Posted by Susan47 on March 25, 2005, at 20:22:33
In reply to Re: tis been awhile » Jadah, posted by pinkeye on March 21, 2005, at 19:04:33
I had to read three times the word "acceptable" before I believed it. It just doesn't sound right. I think because if the therapist's wife finds out what he's done she's going to be destroyed. And to me that is unacceptable BUT if he did it, she also has the right to know he did that. So it's horrible, the whole situation from the point of view of the T and his family is unacceptable I think, unless he and his wife have an open marriage, and that idea's not in vogue right now, there's not a lot of that going on because of all the diseases people can catch now, that brought heads up sharply; but I don't think it's wrong either, forive me for saying this I know it'll offend a lot of unfortunate people, but I don't think it's wrong to love more than one person at the same time, in the same way. I think it's quite wonderful, really. Look at Mormon wives, the ones who illegally engage in polygamy; the vast majority of them seems to love one another and their husband and all their children. It takes a lot of real human love and understanding to share love, period. Look at how jealous people can get over love. Isn't sharing love, then, looked at that way, isn't it a wonderful gift?
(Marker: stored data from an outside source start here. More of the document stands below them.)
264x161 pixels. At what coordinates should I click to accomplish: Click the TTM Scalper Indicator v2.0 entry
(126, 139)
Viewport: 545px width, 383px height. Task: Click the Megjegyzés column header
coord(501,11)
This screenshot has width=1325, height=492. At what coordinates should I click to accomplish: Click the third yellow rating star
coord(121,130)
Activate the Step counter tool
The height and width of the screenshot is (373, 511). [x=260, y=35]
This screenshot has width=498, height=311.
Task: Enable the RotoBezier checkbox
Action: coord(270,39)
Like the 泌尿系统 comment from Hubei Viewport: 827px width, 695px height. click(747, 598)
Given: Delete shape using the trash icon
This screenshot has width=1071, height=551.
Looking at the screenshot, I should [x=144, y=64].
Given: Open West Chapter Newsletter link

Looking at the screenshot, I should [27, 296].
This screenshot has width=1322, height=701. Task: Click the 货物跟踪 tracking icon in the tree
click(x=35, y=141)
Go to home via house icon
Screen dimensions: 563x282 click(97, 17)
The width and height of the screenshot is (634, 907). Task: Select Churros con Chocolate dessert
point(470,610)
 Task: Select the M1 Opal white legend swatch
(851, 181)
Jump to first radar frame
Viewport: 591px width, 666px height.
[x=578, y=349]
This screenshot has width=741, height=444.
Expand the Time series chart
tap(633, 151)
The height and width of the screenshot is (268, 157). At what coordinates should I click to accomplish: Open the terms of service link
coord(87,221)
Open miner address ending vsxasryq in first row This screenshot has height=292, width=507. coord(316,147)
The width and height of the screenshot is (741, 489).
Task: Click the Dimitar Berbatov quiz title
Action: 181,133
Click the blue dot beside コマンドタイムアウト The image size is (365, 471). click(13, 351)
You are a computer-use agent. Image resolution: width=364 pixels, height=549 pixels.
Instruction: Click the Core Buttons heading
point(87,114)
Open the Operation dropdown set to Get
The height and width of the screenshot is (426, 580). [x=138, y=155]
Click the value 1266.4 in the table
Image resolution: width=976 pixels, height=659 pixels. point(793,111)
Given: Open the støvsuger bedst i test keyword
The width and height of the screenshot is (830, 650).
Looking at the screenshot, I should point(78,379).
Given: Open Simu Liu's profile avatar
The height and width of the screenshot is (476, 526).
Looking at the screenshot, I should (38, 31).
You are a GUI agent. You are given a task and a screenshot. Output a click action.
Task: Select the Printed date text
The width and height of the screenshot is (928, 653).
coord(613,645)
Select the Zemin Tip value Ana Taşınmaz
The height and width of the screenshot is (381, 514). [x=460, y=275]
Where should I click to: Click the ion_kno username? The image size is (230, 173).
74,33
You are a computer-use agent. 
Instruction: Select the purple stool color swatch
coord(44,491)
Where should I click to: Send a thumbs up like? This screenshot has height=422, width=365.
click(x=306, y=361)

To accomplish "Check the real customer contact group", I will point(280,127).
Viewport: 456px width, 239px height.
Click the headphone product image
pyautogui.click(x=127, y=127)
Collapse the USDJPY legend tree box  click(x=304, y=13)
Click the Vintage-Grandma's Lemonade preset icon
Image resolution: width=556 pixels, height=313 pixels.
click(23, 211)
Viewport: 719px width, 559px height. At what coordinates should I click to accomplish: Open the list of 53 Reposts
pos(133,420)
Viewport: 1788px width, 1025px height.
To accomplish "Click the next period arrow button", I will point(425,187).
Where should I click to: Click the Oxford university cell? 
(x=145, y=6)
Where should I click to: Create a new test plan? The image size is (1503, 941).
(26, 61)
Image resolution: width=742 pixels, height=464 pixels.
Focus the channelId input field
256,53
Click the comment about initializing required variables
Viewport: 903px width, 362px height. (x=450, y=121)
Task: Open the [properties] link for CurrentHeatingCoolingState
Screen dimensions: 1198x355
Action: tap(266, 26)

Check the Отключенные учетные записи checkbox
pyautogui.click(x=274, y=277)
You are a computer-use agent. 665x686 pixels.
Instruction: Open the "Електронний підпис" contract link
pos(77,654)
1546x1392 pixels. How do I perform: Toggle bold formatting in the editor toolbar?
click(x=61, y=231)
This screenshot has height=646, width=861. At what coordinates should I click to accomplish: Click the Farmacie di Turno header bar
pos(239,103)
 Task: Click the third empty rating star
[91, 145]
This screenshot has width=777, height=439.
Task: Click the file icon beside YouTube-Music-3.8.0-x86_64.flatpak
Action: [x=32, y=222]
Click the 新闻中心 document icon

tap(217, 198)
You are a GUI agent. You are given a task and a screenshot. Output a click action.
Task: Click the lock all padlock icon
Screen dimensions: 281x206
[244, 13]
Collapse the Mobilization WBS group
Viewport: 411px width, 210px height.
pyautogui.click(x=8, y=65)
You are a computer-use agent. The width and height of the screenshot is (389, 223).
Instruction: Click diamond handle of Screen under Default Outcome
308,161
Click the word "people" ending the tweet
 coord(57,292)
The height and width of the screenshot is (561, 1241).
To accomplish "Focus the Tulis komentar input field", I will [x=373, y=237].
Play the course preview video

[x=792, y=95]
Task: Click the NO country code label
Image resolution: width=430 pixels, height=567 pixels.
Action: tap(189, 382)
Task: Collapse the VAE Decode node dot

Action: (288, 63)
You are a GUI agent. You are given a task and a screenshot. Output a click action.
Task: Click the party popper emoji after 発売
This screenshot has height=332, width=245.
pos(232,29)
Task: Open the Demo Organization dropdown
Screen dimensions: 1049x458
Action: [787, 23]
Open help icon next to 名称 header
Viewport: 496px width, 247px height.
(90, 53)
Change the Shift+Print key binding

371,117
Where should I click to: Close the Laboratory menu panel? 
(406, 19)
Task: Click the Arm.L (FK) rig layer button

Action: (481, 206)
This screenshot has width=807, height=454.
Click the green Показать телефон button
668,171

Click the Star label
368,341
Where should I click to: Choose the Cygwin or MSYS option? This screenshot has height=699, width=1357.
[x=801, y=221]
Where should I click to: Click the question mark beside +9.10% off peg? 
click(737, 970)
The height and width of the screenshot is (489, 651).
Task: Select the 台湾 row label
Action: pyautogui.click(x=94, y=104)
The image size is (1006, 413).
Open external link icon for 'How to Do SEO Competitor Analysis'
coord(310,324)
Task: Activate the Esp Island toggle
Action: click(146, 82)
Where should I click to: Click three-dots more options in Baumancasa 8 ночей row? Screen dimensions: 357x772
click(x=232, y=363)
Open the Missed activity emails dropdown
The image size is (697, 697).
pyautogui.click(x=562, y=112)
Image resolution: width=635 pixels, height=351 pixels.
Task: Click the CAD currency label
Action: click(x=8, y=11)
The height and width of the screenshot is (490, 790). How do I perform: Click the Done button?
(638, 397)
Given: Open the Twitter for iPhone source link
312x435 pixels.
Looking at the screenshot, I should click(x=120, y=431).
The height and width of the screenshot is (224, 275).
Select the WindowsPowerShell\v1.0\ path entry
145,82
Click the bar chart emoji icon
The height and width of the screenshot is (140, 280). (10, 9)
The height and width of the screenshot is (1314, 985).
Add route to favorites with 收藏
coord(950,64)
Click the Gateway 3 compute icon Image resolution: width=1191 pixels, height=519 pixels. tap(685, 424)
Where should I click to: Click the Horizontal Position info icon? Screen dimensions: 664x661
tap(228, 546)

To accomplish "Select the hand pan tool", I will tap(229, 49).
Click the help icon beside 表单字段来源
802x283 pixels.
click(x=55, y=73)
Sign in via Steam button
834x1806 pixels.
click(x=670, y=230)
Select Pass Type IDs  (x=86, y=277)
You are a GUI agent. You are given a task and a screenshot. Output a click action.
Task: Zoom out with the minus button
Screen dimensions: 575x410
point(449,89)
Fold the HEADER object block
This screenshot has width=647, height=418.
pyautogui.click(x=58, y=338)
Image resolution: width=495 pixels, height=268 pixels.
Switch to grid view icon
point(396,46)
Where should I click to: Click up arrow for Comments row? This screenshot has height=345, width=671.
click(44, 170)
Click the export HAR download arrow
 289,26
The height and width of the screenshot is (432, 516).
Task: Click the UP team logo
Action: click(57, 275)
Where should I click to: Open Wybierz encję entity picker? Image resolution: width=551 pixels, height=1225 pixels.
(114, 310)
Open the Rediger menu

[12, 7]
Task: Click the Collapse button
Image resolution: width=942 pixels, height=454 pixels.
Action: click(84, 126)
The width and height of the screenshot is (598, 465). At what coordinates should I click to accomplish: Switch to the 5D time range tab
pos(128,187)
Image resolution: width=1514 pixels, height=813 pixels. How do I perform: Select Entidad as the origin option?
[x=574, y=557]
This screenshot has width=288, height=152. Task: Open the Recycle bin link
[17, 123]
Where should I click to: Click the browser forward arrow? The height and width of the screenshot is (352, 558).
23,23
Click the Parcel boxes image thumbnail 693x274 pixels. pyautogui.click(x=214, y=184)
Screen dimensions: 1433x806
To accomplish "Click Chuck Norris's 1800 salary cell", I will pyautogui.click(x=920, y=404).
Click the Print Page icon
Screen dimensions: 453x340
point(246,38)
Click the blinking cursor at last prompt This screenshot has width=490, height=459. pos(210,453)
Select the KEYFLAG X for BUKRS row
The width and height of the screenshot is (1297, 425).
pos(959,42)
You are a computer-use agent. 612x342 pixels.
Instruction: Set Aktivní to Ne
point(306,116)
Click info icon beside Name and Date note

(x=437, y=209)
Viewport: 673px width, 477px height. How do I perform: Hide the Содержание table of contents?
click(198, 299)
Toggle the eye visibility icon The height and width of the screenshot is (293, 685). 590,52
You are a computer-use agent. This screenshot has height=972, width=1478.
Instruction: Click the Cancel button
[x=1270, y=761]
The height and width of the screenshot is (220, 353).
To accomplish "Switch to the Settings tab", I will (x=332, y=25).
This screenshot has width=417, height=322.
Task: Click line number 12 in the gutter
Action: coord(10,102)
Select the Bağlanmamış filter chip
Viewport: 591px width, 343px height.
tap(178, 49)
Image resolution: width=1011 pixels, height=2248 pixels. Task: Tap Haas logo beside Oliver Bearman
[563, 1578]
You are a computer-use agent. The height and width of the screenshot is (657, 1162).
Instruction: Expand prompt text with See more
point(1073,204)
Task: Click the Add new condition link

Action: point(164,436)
I've thought about this I know people who engaged in that behaviour, and I suspect my husband does right now, but I don't know for sure, I mean, sharing a woman, that is ... but maybe that's just my mind. But you know, I know this. I know this woman well, she was a very very good friend of mine for a while, and she's a lovely person, she is, and I like her except for this thing she has to do all the time, like expose body parts to men, and her husband is the same way, he exposes himself to other friends of theirs. They never engaged in this behaviour when I was with them but I heard the stories about it from both of them, and sex in the backyard (they have no shrubbery at all, except for a bit at the very back) in a full moon, (actually that's wonderful, but they seemed to love the exhibitionism aspect of it, they always talk about almost getting caught, giving the neighbours a thrill, etc. I think that's kind of cool, really, okay, I don't know if I would ever attempt it but more secretively, it's great, fabulous, and if my ex is engaging in some wild behaviour in a "safe" way, I'm actually okay with that, I wish him well and I hope all three of them are happy. I think they are, actually. He seems a lot happier, lately. Nice guy.